Excerpted text >>
FIGURE 9.1 A:Visual pathways. The retinocortical pathway transfers information through the lateral geniculate body (LGN) to the primary visual cortex and through the tectal pathway via the superior colliculus (SC) to pulvinar (PU) and the parietal, occipital, and frontal lobe. The two parallel visual pathways make it possible that certain areas of the brain can get normal visual information via the tectal pathway when the main pathway is damaged posteriorly. The two main directions of the flow of the visual information from the occipital cortex are called the dorsal stream (DS) toward the posterior parietal lobe where visual functions are related to orientation in space and eye–hand coordination and the ventral stream (VS) toward the inferior temporal lobe where visual functions include recognition-related tasks. B: The primary visual cortex (V1) and other visual cortices. C: The cortical visual networks, the ventral and the dorsal stream, and the mirror neuron system (MNS) are depicted by arrows on the surface of the brain. (A mirror neuron is one that fires both when an animal or person acts and when the animal observes the same action performed by another.) (Reprinted from Hyvärinen L, Jacob N. What and how does this child see?: Assessment of visual functioning for development and learning, 2nd ed. Helsinki: VISTEST Ltd., 2013, with permission.)

In the assessment of the visual system, several considerations are made: (i) eyes are the receivers of visual information; (ii) the long visual pathways are a part of active processing; and (iii) the brain ultimately processes visual information. Visual processing begins in the occipital lobe as early processing and continues in numerous functions of the ventral and dorsal streams and the mirror neuron system.

FACTORS THAT MAY INFLUENCE ASSESSMENT OF VISION

When assessing vision in visually impaired children, especially visually impaired children with other disabilities, numerous factors can affect children’s responses: A child may be seriously ill, weak, or sleepy because of medications. It is wise to inquire when medications are given and choose a time when they least affect alertness. A best time for assessment is often during and after the midday meal or later in the afternoon.

Communication needs to be at the level of the child. Observation on how the parents interact with the infant/child helps the vision specialist to choose the most effective type of communication for a particular child.

The child’s visual sphere is observed, so that testing can be performed well within it. The size of the visual sphere is influenced by the visual qualities of objects, their movement, and emotional value in the space in which the child uses vision. For communication, the parent’s or the tester’s face is one of the best objects to test the range of a child’s visual sphere.

Visual attention often varies. Sometimes shifting attention is so difficult that the child uses a head movement because the normal saccadic movement cannot be initiated or performed.

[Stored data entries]

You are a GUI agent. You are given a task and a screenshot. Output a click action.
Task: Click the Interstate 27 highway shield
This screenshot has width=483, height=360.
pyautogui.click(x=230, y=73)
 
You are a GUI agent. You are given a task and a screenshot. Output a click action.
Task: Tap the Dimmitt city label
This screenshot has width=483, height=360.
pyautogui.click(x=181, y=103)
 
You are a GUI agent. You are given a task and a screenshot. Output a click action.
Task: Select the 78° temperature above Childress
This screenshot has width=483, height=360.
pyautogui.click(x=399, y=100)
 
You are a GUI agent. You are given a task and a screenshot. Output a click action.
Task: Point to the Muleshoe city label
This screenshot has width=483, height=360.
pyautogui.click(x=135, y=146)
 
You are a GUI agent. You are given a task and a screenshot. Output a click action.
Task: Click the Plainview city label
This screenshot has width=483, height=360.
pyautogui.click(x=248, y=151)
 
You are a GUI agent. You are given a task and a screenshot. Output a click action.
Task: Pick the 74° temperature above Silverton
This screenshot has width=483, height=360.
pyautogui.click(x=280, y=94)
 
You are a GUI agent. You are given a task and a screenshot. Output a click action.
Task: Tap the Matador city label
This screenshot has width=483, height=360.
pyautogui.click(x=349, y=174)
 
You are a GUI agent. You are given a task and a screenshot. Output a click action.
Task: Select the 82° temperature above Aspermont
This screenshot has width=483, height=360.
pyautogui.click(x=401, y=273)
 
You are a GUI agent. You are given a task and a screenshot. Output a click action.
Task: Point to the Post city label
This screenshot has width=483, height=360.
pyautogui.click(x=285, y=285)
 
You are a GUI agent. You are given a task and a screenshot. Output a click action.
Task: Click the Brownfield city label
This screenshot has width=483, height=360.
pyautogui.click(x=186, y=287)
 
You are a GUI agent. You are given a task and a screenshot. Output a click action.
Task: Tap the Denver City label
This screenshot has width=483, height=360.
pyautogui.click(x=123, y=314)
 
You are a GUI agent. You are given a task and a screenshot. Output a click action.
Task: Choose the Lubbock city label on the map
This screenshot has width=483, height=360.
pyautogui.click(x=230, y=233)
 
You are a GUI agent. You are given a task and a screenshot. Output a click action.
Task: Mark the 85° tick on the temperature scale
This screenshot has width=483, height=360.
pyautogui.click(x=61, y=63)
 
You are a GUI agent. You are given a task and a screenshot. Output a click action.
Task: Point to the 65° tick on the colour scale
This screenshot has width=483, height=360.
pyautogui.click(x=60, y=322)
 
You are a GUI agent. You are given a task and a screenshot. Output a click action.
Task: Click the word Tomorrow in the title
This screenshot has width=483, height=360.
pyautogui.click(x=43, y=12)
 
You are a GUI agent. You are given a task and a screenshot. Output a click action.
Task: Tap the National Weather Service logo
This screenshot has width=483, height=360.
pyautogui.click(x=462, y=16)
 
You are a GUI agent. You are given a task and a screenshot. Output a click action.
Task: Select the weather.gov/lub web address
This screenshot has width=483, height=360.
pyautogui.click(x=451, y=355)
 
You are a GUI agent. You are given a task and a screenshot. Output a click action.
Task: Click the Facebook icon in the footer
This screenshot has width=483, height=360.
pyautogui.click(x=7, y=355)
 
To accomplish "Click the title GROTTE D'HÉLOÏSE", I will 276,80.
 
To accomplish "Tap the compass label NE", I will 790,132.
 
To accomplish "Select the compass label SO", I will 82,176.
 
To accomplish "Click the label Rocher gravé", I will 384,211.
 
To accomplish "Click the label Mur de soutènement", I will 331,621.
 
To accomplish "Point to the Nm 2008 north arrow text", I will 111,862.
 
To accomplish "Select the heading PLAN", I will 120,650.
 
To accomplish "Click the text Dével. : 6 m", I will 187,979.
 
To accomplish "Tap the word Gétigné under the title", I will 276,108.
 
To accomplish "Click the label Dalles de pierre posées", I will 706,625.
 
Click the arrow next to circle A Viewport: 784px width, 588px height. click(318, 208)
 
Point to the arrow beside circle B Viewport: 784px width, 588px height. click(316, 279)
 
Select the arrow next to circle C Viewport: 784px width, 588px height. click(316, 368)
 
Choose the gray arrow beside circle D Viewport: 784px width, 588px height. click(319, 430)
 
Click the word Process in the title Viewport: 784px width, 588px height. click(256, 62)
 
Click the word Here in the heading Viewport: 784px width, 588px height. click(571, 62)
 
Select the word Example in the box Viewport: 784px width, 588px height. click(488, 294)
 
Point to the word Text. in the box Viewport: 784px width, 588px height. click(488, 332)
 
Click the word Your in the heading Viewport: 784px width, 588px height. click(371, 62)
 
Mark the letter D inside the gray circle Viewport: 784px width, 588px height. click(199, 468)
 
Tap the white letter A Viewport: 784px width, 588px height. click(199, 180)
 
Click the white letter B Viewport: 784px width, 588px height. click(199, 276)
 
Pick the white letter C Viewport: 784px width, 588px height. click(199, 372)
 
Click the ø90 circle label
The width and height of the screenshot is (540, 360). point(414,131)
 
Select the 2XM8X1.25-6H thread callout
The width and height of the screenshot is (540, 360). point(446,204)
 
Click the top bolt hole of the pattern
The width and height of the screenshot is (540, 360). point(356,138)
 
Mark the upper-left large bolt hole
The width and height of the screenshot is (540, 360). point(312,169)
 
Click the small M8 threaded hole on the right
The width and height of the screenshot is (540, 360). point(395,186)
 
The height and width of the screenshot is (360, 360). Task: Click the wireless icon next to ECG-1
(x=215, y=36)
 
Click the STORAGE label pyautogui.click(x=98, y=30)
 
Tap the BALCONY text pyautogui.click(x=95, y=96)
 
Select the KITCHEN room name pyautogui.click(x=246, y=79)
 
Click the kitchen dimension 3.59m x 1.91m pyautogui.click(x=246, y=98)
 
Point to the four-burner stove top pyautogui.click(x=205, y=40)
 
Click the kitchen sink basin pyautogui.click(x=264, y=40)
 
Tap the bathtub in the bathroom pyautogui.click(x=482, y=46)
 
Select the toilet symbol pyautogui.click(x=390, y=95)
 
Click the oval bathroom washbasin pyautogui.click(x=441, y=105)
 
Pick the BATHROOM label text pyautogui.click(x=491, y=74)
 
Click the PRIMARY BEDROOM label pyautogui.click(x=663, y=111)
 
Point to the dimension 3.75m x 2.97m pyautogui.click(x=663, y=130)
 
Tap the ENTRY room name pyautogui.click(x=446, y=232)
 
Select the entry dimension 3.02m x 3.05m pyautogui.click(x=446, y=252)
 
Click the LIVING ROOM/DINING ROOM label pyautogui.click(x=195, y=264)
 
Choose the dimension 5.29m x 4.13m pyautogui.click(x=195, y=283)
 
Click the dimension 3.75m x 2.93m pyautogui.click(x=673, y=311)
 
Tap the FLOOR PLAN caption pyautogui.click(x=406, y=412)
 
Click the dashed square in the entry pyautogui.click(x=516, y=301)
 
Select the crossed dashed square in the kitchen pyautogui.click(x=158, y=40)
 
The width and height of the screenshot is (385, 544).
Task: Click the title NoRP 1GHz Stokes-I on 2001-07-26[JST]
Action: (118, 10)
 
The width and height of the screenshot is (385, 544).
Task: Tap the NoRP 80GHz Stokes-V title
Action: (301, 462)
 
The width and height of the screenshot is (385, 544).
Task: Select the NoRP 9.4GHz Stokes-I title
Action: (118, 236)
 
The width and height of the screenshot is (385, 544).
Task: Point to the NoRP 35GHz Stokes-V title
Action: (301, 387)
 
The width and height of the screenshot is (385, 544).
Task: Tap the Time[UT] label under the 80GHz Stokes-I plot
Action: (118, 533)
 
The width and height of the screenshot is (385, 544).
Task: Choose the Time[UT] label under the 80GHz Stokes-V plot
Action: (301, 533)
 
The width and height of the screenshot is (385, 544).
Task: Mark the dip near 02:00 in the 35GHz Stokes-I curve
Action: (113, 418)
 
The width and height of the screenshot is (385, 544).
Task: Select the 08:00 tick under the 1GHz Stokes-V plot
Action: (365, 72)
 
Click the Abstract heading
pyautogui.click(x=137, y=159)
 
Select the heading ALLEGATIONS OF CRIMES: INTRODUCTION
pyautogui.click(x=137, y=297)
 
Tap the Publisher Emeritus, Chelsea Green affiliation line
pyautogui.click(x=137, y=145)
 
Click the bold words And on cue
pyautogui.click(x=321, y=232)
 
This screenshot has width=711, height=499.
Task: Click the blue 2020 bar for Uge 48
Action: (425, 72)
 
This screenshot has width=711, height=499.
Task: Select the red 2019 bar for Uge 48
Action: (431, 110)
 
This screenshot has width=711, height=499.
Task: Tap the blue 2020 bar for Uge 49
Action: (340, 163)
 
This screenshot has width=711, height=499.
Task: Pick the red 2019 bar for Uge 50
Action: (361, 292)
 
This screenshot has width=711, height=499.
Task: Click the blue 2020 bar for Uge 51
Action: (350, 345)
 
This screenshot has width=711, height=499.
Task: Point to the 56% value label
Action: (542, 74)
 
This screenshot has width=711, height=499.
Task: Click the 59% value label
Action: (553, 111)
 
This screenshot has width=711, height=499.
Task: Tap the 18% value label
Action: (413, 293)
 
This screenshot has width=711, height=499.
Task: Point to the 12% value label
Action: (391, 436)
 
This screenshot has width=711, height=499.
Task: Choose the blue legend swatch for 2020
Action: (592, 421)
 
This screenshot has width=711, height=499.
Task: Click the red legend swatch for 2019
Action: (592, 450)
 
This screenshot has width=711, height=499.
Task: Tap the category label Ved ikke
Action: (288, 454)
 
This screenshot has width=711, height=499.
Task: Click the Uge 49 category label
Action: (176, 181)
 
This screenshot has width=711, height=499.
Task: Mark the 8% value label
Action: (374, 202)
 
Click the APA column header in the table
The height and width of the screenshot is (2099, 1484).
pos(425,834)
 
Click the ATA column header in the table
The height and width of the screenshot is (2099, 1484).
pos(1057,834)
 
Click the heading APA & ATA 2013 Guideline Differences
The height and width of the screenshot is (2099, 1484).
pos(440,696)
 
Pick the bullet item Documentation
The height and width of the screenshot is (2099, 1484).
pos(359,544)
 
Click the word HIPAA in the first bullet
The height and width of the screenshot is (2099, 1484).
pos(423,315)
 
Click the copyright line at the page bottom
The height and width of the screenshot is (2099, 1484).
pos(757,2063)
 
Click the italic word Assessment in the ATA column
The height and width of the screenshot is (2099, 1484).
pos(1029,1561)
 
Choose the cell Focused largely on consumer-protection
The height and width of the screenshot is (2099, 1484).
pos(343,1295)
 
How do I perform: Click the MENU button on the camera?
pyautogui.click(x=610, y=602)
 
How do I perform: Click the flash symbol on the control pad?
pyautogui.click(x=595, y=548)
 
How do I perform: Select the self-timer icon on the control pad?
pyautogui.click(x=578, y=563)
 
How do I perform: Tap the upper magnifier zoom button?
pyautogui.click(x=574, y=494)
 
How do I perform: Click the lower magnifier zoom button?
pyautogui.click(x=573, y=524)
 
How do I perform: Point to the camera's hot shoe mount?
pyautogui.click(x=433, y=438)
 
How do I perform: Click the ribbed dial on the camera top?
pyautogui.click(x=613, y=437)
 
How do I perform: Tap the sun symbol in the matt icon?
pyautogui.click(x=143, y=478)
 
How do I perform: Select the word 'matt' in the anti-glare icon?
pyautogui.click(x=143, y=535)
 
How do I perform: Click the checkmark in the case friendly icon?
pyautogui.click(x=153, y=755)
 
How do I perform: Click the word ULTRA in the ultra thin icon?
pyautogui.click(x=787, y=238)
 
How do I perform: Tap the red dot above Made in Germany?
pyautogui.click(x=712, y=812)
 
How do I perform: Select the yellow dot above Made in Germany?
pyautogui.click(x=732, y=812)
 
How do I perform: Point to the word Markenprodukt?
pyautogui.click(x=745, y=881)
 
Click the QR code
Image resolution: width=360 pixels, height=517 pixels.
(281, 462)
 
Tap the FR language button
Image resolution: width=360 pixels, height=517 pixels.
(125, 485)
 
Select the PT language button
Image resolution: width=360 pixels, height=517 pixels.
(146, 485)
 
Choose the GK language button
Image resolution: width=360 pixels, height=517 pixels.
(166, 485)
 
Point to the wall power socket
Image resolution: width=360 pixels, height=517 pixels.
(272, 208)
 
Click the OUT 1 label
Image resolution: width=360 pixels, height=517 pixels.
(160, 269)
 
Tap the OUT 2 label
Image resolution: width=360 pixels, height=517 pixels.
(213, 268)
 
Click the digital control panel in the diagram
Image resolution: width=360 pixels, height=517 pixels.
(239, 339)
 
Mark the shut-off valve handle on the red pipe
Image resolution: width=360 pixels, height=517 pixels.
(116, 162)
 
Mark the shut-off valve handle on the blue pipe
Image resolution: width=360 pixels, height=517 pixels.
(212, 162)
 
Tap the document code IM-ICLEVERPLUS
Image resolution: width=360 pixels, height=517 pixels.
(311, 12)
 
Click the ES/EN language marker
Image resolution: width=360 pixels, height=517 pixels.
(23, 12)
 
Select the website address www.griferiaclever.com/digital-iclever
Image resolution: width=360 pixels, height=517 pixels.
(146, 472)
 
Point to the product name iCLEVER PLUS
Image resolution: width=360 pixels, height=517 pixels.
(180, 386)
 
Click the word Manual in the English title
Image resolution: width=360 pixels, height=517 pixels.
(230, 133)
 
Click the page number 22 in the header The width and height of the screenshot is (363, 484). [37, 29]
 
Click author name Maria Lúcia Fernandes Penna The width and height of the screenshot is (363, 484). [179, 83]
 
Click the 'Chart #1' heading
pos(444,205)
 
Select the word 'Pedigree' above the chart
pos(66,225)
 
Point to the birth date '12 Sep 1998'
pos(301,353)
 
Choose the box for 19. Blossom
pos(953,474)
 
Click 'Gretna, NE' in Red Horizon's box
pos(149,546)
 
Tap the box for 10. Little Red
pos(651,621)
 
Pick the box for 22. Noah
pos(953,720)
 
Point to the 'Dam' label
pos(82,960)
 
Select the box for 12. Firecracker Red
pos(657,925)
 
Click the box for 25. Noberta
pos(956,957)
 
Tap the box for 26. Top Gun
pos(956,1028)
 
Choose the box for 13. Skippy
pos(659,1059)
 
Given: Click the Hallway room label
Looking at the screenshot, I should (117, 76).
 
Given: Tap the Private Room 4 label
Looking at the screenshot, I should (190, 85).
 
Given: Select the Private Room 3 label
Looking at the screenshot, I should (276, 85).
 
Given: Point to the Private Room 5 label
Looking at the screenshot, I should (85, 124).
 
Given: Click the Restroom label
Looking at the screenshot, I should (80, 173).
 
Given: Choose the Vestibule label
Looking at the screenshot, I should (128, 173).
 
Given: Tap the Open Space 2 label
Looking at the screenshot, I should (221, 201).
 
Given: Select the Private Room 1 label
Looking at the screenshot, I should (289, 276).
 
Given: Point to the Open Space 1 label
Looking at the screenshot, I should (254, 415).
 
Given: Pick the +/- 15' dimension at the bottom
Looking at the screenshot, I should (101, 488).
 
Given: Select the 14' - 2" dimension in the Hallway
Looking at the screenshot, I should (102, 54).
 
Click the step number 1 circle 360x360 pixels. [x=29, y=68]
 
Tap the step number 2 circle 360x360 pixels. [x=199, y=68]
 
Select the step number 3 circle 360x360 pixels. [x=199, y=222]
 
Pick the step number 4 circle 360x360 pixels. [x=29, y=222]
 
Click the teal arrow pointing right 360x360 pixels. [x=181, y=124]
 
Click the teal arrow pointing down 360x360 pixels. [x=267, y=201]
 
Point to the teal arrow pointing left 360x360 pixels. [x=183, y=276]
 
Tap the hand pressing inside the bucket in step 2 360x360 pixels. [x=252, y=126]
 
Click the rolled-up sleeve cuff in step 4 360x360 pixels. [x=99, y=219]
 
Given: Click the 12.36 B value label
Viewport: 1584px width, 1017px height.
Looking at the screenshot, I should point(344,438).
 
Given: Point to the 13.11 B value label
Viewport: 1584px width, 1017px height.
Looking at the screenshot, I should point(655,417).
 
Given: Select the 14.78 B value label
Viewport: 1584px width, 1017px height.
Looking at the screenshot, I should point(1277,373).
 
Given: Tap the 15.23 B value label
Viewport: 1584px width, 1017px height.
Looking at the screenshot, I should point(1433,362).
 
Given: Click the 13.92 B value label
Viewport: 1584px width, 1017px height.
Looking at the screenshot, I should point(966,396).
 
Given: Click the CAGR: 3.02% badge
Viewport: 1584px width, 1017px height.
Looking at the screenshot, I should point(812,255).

Task requirements >> Extract word for word the part of the text on assessing vision from "The child’s visual" to "initiated or performed.". These lines are separate from the text on assessing vision.

Solution for this task >>
The child’s visual sphere is observed, so that testing can be performed well within it. The size of the visual sphere is influenced by the visual qualities of objects, their movement, and emotional value in the space in which the child uses vision. For communication, the parent’s or the tester’s face is one of the best objects to test the range of a child’s visual sphere.

Visual attention often varies. Sometimes shifting attention is so difficult that the child uses a head movement because the normal saccadic movement cannot be initiated or performed.